*REQUIREMENT*.
Using the listing below, print exactly everything from the line with "The image size is (400, 400)." down to the line with "Task: Click 表示 in the 有料App row", both included, and nothing more.

****************************************

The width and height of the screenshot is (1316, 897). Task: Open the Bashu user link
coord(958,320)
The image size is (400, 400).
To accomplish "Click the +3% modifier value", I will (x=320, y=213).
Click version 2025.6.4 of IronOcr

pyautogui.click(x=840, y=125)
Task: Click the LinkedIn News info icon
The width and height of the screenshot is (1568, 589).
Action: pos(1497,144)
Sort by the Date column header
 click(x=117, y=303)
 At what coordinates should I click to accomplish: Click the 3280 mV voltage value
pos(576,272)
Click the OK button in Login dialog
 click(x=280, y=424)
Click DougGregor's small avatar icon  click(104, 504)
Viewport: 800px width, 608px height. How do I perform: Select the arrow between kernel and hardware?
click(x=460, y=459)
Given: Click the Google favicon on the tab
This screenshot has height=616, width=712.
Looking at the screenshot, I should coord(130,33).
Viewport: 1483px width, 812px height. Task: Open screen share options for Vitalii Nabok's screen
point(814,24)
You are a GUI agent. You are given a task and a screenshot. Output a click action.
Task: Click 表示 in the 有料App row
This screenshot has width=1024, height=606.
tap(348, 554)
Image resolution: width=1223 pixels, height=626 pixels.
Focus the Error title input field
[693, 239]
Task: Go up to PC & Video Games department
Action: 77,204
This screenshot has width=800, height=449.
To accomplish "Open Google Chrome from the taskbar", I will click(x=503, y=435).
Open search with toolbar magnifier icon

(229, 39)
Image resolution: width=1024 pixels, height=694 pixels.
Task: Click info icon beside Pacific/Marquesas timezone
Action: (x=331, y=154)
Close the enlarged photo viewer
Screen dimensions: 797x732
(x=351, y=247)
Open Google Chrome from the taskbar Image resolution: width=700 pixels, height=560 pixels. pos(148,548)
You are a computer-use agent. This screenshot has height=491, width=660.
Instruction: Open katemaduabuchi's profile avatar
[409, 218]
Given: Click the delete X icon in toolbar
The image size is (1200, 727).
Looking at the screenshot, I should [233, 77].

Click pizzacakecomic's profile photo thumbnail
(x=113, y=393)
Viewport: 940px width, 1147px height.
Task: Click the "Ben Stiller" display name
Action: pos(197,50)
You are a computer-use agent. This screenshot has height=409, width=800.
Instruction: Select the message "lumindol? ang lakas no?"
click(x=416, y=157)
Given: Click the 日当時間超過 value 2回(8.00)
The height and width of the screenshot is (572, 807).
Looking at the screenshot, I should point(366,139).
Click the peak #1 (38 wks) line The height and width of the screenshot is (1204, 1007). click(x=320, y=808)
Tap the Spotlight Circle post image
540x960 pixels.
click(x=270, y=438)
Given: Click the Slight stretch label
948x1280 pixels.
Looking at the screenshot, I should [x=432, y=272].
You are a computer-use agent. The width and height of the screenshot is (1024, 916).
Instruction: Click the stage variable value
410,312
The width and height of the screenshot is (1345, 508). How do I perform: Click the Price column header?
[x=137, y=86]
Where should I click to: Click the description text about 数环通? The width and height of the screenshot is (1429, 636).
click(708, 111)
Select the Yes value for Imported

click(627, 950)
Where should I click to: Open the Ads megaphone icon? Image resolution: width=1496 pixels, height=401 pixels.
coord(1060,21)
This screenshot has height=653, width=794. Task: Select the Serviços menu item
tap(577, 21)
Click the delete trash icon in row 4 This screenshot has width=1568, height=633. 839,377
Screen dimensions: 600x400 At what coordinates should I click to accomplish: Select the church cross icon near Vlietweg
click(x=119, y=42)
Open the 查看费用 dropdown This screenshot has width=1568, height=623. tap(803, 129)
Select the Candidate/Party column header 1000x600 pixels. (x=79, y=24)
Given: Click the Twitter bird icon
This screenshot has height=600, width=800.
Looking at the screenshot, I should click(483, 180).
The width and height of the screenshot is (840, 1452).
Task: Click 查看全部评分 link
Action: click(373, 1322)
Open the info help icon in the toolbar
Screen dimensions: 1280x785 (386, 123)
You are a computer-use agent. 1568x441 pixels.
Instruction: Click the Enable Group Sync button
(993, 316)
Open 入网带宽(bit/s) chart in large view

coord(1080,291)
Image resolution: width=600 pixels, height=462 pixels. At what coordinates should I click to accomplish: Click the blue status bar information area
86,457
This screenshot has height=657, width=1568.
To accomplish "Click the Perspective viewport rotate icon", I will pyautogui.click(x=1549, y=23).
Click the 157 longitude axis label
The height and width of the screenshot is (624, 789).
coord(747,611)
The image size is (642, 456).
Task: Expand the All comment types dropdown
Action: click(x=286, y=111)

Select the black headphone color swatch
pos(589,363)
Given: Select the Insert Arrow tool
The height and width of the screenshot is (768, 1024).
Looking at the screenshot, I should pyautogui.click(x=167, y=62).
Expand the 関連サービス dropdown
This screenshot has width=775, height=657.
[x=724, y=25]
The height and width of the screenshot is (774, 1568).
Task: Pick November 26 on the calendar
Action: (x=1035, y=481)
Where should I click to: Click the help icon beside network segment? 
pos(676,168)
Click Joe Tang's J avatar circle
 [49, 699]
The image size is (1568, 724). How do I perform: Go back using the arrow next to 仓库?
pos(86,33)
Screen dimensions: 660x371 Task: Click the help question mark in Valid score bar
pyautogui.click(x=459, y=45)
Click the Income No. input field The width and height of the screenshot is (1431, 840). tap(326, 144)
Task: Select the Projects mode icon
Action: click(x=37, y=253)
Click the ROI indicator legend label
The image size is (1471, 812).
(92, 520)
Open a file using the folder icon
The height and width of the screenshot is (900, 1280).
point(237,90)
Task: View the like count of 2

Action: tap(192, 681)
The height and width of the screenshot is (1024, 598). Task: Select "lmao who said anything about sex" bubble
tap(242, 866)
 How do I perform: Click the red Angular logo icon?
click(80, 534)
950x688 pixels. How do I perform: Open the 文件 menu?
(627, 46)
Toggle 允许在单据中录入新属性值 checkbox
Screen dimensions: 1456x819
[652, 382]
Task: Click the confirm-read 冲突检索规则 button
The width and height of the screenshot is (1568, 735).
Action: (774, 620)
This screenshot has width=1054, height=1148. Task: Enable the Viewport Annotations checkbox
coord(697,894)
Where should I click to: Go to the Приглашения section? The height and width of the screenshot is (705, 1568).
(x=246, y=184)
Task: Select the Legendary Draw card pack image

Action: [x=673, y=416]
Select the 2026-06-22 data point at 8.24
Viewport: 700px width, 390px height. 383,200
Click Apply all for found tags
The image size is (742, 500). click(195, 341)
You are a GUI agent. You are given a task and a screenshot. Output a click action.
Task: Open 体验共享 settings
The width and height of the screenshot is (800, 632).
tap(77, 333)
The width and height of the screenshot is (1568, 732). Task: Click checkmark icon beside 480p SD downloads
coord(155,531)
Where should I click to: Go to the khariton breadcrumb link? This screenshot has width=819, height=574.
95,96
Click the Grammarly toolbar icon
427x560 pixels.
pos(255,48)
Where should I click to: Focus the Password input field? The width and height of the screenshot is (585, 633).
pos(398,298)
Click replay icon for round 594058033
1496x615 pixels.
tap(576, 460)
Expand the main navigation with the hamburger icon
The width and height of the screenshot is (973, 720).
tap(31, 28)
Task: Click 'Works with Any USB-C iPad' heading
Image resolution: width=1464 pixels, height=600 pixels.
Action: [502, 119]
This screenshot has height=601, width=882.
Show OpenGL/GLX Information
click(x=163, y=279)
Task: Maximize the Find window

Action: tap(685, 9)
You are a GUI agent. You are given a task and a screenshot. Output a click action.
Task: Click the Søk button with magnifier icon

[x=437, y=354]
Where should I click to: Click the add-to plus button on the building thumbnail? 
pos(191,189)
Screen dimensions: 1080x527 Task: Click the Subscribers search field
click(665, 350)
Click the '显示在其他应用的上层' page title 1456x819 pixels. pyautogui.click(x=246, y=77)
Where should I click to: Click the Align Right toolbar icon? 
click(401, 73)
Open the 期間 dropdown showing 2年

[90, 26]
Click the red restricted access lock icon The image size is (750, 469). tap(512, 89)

****************************************

*ANSWER TO THIS EXERCISE*.
The image size is (400, 400).
To accomplish "Click the +3% modifier value", I will (x=320, y=213).
Click version 2025.6.4 of IronOcr

pyautogui.click(x=840, y=125)
Task: Click the LinkedIn News info icon
The width and height of the screenshot is (1568, 589).
Action: pos(1497,144)
Sort by the Date column header
 click(x=117, y=303)
 At what coordinates should I click to accomplish: Click the 3280 mV voltage value
pos(576,272)
Click the OK button in Login dialog
 click(x=280, y=424)
Click DougGregor's small avatar icon  click(104, 504)
Viewport: 800px width, 608px height. How do I perform: Select the arrow between kernel and hardware?
click(x=460, y=459)
Given: Click the Google favicon on the tab
This screenshot has height=616, width=712.
Looking at the screenshot, I should coord(130,33).
Viewport: 1483px width, 812px height. Task: Open screen share options for Vitalii Nabok's screen
point(814,24)
You are a GUI agent. You are given a task and a screenshot. Output a click action.
Task: Click 表示 in the 有料App row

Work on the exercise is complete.